§ WORK ORDER: The response should consist of the records that follow, printed exactly.

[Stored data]
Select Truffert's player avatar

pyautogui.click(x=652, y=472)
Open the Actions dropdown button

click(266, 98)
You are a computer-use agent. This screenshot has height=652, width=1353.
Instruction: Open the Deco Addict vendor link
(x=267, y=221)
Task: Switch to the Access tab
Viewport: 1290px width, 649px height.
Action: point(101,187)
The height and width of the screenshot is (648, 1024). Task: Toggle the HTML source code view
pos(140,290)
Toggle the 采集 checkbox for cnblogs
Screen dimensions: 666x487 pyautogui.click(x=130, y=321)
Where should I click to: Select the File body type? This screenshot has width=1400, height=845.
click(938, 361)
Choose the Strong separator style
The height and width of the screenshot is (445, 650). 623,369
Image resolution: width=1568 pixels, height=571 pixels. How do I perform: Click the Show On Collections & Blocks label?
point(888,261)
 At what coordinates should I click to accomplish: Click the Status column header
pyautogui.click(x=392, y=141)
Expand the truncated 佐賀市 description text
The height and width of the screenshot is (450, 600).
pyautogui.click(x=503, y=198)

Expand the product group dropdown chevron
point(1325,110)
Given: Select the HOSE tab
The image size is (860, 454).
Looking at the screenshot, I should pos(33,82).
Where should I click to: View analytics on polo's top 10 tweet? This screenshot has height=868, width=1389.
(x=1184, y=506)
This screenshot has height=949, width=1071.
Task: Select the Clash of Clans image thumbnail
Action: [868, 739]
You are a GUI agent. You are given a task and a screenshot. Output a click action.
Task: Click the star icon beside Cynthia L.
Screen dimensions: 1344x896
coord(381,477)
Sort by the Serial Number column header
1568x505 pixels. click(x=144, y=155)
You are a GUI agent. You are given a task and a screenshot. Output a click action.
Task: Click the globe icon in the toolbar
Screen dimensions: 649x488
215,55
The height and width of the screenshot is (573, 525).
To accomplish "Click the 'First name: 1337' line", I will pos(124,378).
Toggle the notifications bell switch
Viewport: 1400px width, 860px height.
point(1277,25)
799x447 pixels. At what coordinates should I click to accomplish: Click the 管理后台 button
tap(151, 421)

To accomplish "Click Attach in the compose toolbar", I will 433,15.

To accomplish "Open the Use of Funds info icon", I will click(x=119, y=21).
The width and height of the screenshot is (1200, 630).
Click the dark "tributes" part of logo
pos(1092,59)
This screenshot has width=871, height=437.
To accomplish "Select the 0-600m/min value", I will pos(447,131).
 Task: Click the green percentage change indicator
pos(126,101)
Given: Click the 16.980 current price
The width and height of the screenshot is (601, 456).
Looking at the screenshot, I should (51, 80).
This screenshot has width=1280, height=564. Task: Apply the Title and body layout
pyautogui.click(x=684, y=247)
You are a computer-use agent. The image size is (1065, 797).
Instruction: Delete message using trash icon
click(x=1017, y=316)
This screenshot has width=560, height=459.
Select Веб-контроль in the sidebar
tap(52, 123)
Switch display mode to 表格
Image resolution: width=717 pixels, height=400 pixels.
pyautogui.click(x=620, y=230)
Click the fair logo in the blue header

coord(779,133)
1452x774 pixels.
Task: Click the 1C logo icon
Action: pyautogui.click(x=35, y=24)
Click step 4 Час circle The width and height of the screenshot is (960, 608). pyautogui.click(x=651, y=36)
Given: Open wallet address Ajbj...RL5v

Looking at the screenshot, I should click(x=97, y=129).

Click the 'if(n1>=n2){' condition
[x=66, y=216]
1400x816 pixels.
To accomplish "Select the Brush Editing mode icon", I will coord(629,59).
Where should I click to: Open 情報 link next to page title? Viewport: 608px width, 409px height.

§ TASK OUTPUT:
Select Truffert's player avatar

pyautogui.click(x=652, y=472)
Open the Actions dropdown button

click(266, 98)
You are a computer-use agent. This screenshot has height=652, width=1353.
Instruction: Open the Deco Addict vendor link
(x=267, y=221)
Task: Switch to the Access tab
Viewport: 1290px width, 649px height.
Action: point(101,187)
The height and width of the screenshot is (648, 1024). Task: Toggle the HTML source code view
pos(140,290)
Toggle the 采集 checkbox for cnblogs
Screen dimensions: 666x487 pyautogui.click(x=130, y=321)
Where should I click to: Select the File body type? This screenshot has width=1400, height=845.
click(938, 361)
Choose the Strong separator style
The height and width of the screenshot is (445, 650). 623,369
Image resolution: width=1568 pixels, height=571 pixels. How do I perform: Click the Show On Collections & Blocks label?
point(888,261)
 At what coordinates should I click to accomplish: Click the Status column header
pyautogui.click(x=392, y=141)
Expand the truncated 佐賀市 description text
The height and width of the screenshot is (450, 600).
pyautogui.click(x=503, y=198)

Expand the product group dropdown chevron
point(1325,110)
Given: Select the HOSE tab
The image size is (860, 454).
Looking at the screenshot, I should pos(33,82).
Where should I click to: View analytics on polo's top 10 tweet? This screenshot has height=868, width=1389.
(x=1184, y=506)
This screenshot has height=949, width=1071.
Task: Select the Clash of Clans image thumbnail
Action: [868, 739]
You are a GUI agent. You are given a task and a screenshot. Output a click action.
Task: Click the star icon beside Cynthia L.
Screen dimensions: 1344x896
coord(381,477)
Sort by the Serial Number column header
1568x505 pixels. click(x=144, y=155)
You are a GUI agent. You are given a task and a screenshot. Output a click action.
Task: Click the globe icon in the toolbar
Screen dimensions: 649x488
215,55
The height and width of the screenshot is (573, 525).
To accomplish "Click the 'First name: 1337' line", I will pos(124,378).
Toggle the notifications bell switch
Viewport: 1400px width, 860px height.
point(1277,25)
799x447 pixels. At what coordinates should I click to accomplish: Click the 管理后台 button
tap(151, 421)

To accomplish "Click Attach in the compose toolbar", I will 433,15.

To accomplish "Open the Use of Funds info icon", I will click(x=119, y=21).
The width and height of the screenshot is (1200, 630).
Click the dark "tributes" part of logo
pos(1092,59)
This screenshot has width=871, height=437.
To accomplish "Select the 0-600m/min value", I will pos(447,131).
 Task: Click the green percentage change indicator
pos(126,101)
Given: Click the 16.980 current price
The width and height of the screenshot is (601, 456).
Looking at the screenshot, I should (51, 80).
This screenshot has width=1280, height=564. Task: Apply the Title and body layout
pyautogui.click(x=684, y=247)
You are a computer-use agent. The image size is (1065, 797).
Instruction: Delete message using trash icon
click(x=1017, y=316)
This screenshot has width=560, height=459.
Select Веб-контроль in the sidebar
tap(52, 123)
Switch display mode to 表格
Image resolution: width=717 pixels, height=400 pixels.
pyautogui.click(x=620, y=230)
Click the fair logo in the blue header

coord(779,133)
1452x774 pixels.
Task: Click the 1C logo icon
Action: pyautogui.click(x=35, y=24)
Click step 4 Час circle The width and height of the screenshot is (960, 608). pyautogui.click(x=651, y=36)
Given: Open wallet address Ajbj...RL5v

Looking at the screenshot, I should click(x=97, y=129).

Click the 'if(n1>=n2){' condition
[x=66, y=216]
1400x816 pixels.
To accomplish "Select the Brush Editing mode icon", I will coord(629,59).
Where should I click to: Open 情報 link next to page title? Viewport: 608px width, 409px height.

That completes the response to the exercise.